Tuesday, February 2, 2010
One of the best things about living in California is the plentitude of local fruits and vegetables we can get pretty much all year round. In the summer time, the farmers market in my town is THE place to be. The stands are always stocked with tons of zucchinis, peppers, and tomatoes. The winter months are a bit quieter, but offer a whole different array of produce – colorful squashes, tons of leafy greens, and lots of citrus. As much as I enjoy the summer produce, I actually think I enjoy Winter's creations even more. Something about those squashes and greens is so hearty and satisfying, especially when they mingle together in a warm dish.

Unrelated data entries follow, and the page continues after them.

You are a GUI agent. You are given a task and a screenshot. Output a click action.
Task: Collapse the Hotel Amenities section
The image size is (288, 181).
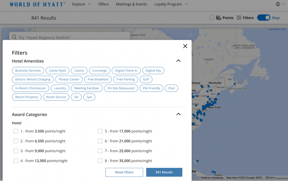[178, 61]
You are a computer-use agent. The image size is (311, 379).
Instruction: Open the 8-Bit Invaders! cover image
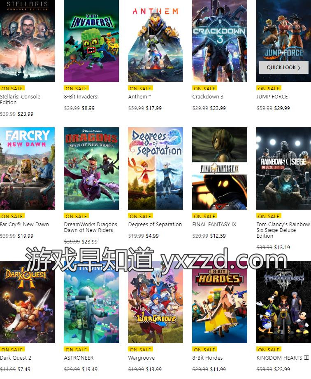tap(91, 41)
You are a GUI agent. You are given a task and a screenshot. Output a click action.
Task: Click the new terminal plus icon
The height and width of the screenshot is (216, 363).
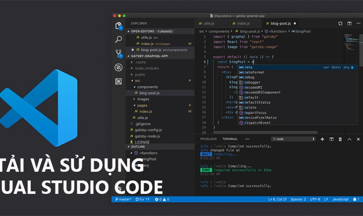coord(322,139)
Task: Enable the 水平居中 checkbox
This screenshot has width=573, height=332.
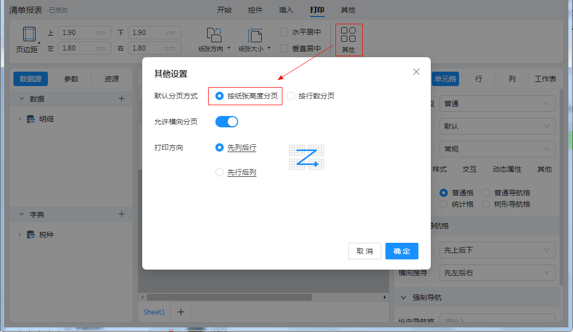Action: (284, 32)
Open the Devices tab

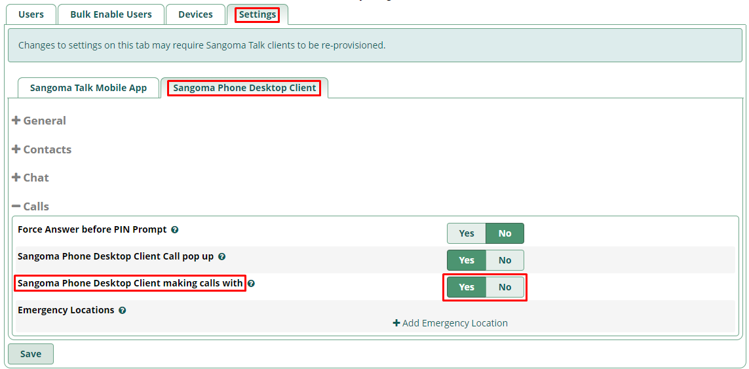point(195,14)
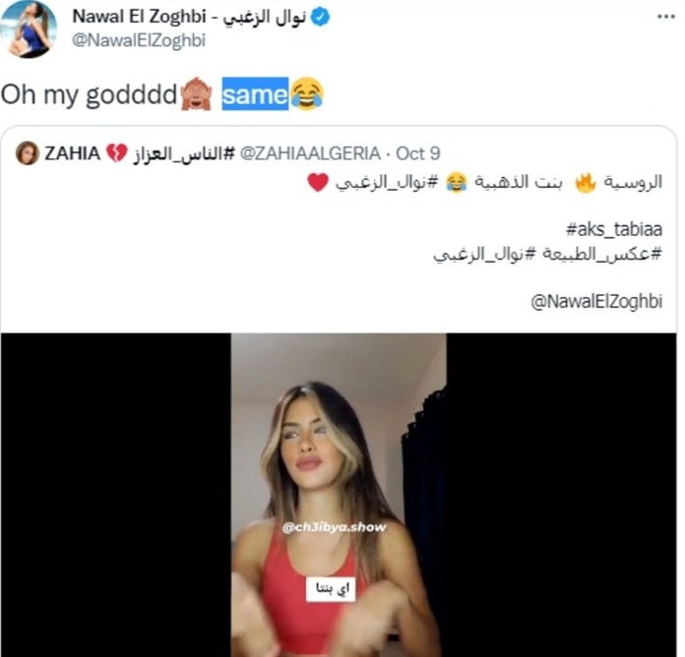Click the red heart emoji in quoted tweet
Screen dimensions: 685x657
click(318, 183)
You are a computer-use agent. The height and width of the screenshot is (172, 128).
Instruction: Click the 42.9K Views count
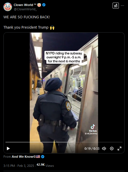[x=45, y=165]
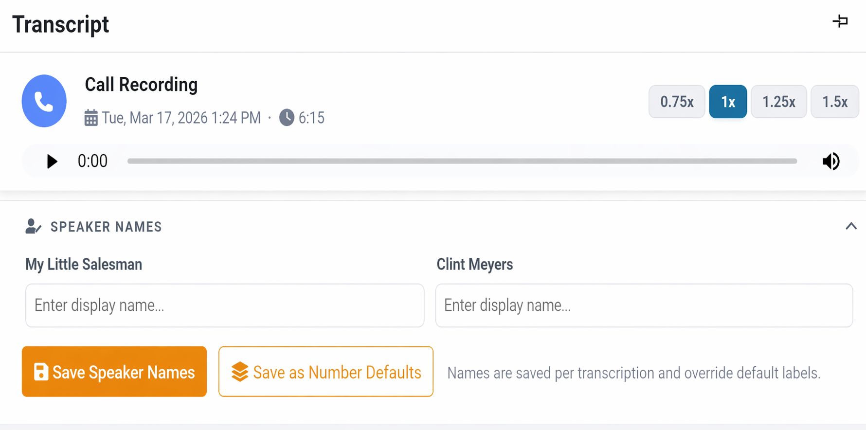The width and height of the screenshot is (866, 430).
Task: Click the speaker names edit-user icon
Action: coord(33,226)
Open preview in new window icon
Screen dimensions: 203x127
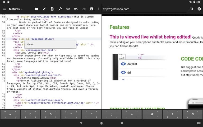(x=191, y=9)
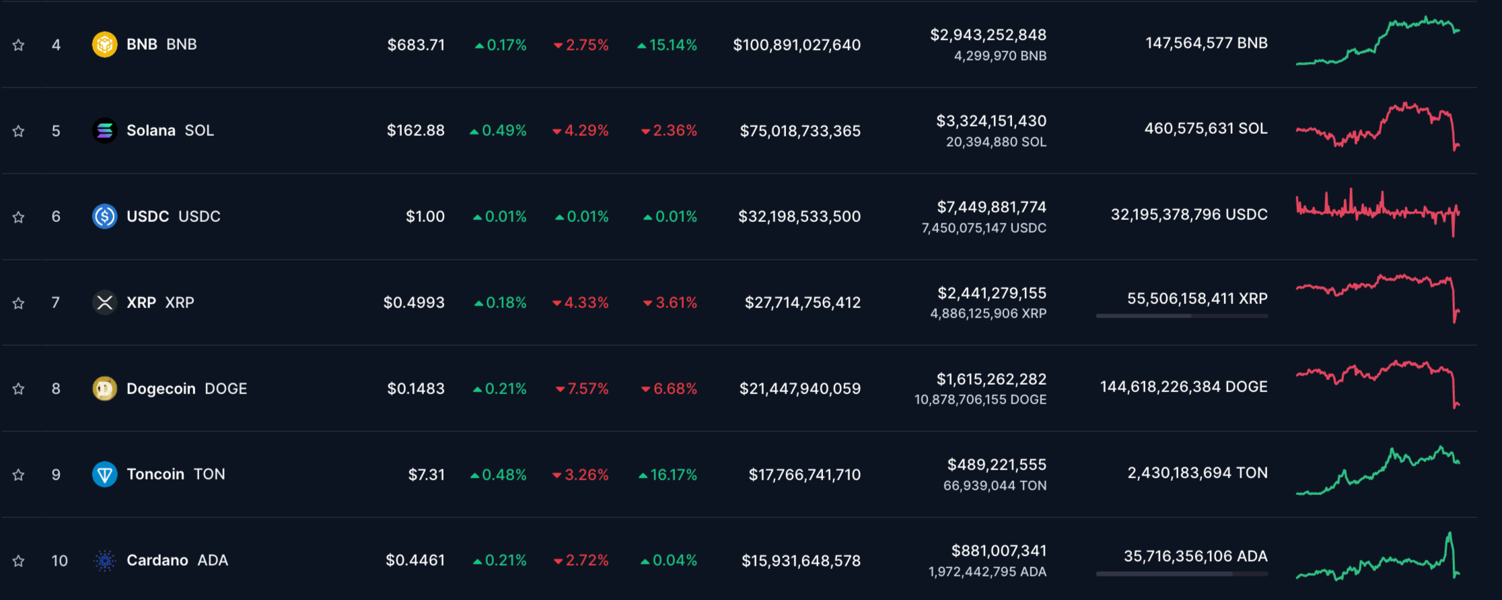Click the USDC dollar-sign logo
The image size is (1502, 600).
106,217
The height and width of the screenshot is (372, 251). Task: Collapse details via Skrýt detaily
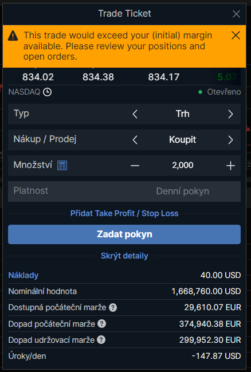(x=124, y=256)
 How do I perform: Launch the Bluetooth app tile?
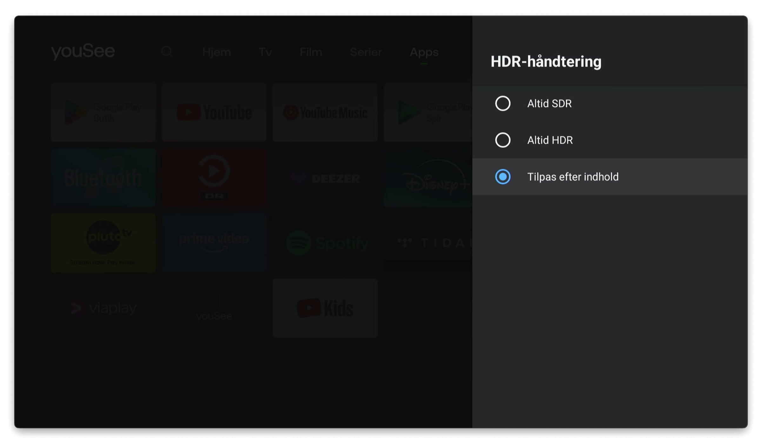tap(103, 178)
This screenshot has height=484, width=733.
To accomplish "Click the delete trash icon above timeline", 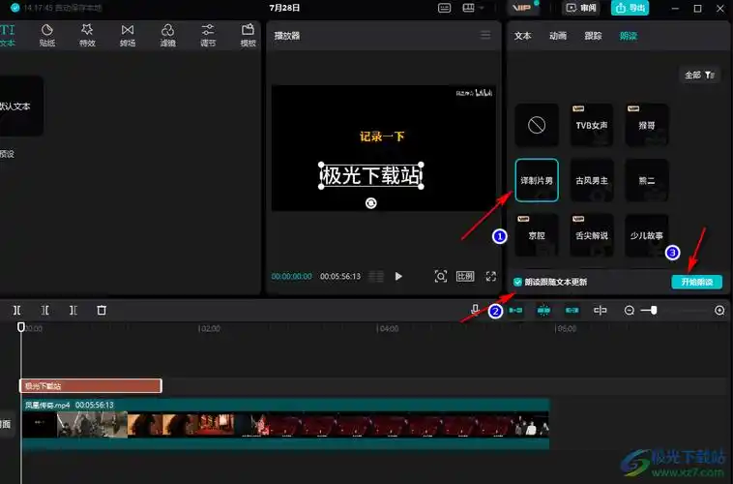I will (102, 311).
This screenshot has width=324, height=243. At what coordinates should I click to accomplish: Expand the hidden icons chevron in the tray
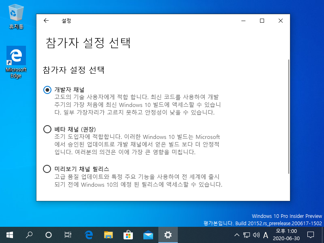tap(237, 234)
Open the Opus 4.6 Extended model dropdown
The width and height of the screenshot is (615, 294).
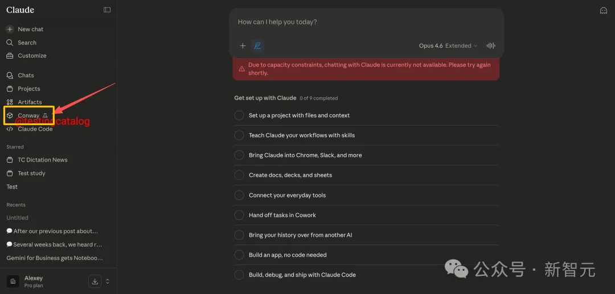[x=448, y=45]
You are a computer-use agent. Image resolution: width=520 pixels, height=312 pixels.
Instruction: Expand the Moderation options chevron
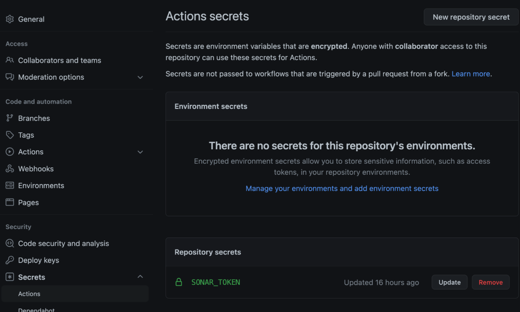click(140, 77)
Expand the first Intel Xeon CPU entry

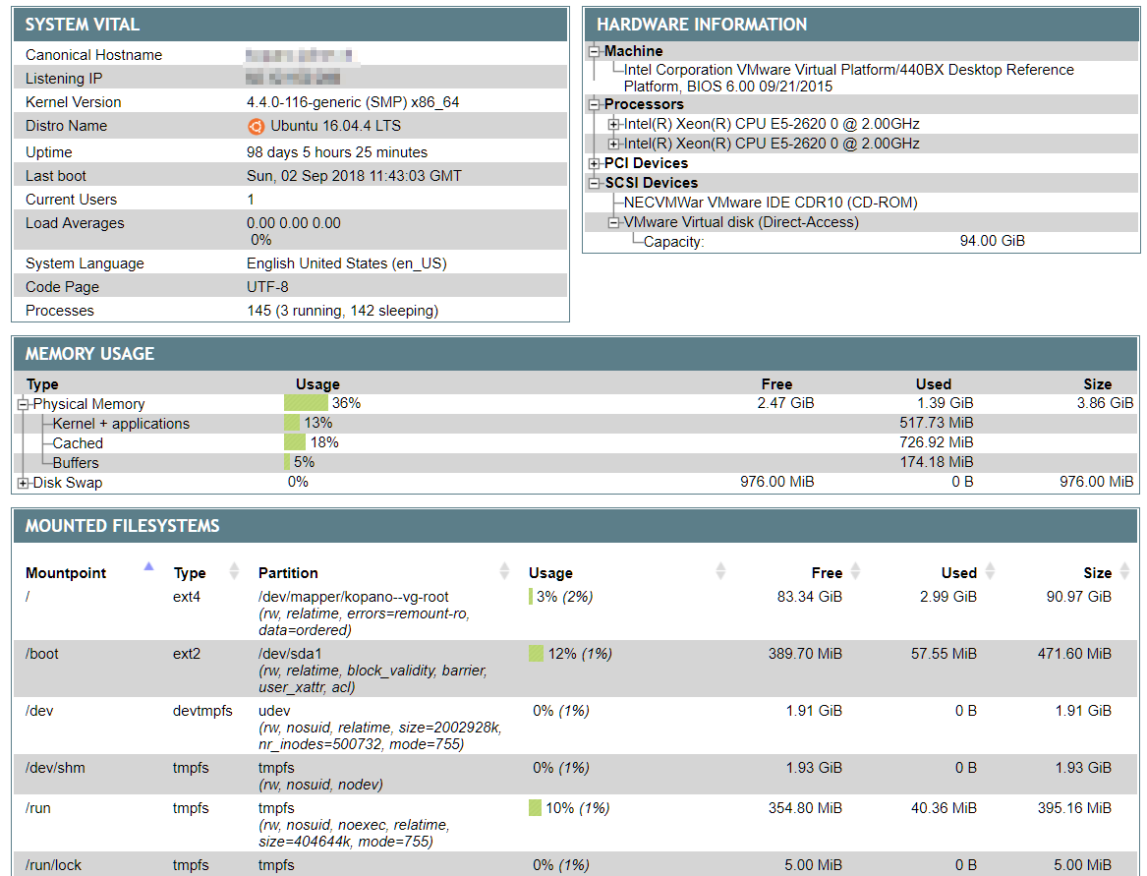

I usually make this tamale pie with zucchini and peppers, but this time I decided to try a variation: butternut squash and kale; and let me tell you: this is better than the summer version. A key component of the deliciousness of a tamale pie is the cornbread-like topping, but I could seriously eat just the filling and call it dinner, happily.
Butternut Squash and Kale Tamale Pie
*1 large butternut squash, peeled, and cut into 1 inch cubes
*2 Tb olive oil
*1 large onion, diced
*4 cloves garlic, minced
*1 bunch kale, with large stems stripped and discarded, leaves chopped
*3 cups (or 2 15 oz. cans) cooked beans (pinto, black, kidney, I used pinto)
*1 1/2 cup shredded cheddar cheese
*1 15 oz can diced tomatoes, undrained
*1 tablespoon cumin
*2 teaspoons coriander
*1 teaspoon dried oregano
*salt and pepper to taste
*1 1/2 cup cornmeal
*2 Tb flour
*1 teaspoon salt
*2 teaspoons baking powder
*1/2 teaspoon baking soda
*2 eggs, beaten
*1 cup buttermilk
*2 tablespoons melted butter
For the Filling:
1. Preheat oven to 350 degrees. Lightly oil a baking pan. Add the squash and toss to coat. Roast the squash 35 minutes.
2. Heat the oil in a skillet over medium heat, add the onions, and cook for about 2 minutes until softened. Add the garlic and cook for about 1 minute.
3. Add the kale and cook for about 2-3 minutes until tender. Add the roasted squash and cook for about 3 minutes. Add beans and diced tomatoes. Stir in cumin, coriander, oregano, salt, and pepper. Heat for about 3 minutes.
4. Spread filling into lightly oiled 9x13 glass dish. Sprinkle cheese on top.
For the Topping:
1. Mix cornmeal, flour, salt, baking powder, and baking soda in a mixing bowl.
2. In a separate bowl, stir together buttermilk, melted butter, and eggs. Gently fold wet ingredients into dry ingredients.
3. Evenly spread the batter over the filling.
4. Bake 20 min or until top is lightly browned.